Practice what you preach

Michael Sluming

Michael Sluming

"People have got to have confidence in us." This is what Jacqui Smith told the Sunday Telegraph at the weekend."

This being, of course, in reference to the expenses MPs are currently entitled to claim at the cost of tax-payers, and the revelation that Smith's husband has claimed two pay-per-view adult films on her allowance.

Subsequently, we've also learned how she has claimed for - among other things - a television, washing machine, video recorder, towel and even a toothbrush holder.

Some people may feel sorry for Smith - after all, it was her husband's mistake, not her's - but I am not among them.

Issues of claiming for life's little luxuries at my (and your) expense aside, the irony of the whole affair is that she is experiencing firsthand how it feels to have personal information made public, just as she wants for the rest of us with the government's mammoth databases, detailing our lives from cradle to grave.

Any confidence people may have held has long since disappeared after the government managed to lose confidential details of 25 million child benefit claimants last year.

Trust and confidence can only be fostered by practicing what you preach and there is a strong feeling, certainly among people I speak to, that MPs do anything but.

While the rest of us adjust our outgoings now that times are harder, they just pass their receipts onto the generous soul responsible for dishing out expenses payments.
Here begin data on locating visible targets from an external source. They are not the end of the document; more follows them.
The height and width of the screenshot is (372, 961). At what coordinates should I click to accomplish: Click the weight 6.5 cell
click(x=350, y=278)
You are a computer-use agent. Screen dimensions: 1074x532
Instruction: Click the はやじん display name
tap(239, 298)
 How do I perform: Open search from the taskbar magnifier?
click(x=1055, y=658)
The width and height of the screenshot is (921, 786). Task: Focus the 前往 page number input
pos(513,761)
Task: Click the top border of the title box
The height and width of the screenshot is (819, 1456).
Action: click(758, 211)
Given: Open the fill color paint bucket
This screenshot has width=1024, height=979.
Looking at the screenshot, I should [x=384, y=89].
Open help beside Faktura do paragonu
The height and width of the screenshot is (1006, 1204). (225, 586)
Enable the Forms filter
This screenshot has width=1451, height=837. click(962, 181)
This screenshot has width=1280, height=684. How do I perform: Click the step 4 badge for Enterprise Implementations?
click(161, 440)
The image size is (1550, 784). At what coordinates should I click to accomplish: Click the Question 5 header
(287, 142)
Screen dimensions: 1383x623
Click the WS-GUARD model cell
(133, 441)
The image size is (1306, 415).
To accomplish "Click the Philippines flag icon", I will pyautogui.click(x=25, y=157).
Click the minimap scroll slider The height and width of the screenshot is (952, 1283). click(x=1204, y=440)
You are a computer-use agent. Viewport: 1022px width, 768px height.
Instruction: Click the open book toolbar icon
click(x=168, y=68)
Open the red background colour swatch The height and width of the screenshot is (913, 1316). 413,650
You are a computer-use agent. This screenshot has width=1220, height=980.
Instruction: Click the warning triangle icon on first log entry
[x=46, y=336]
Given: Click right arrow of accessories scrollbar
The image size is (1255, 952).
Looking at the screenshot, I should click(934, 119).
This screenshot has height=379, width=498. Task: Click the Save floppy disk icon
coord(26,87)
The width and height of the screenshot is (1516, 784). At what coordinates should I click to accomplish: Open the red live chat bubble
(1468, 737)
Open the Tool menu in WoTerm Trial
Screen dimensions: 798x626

To then justify this, as Smith has, by claiming her actions are "allowed under the current system," isn't going to help matters. There are plenty of things we could all do without breaking any rules, but that wouldn't excuse them or make them morally right.

The attitude of MPs towards the expenses they can claim, and the system that governs them, needs to change. Unfortunately, the only thing I'm confident of is that it won't be happening anytime soon.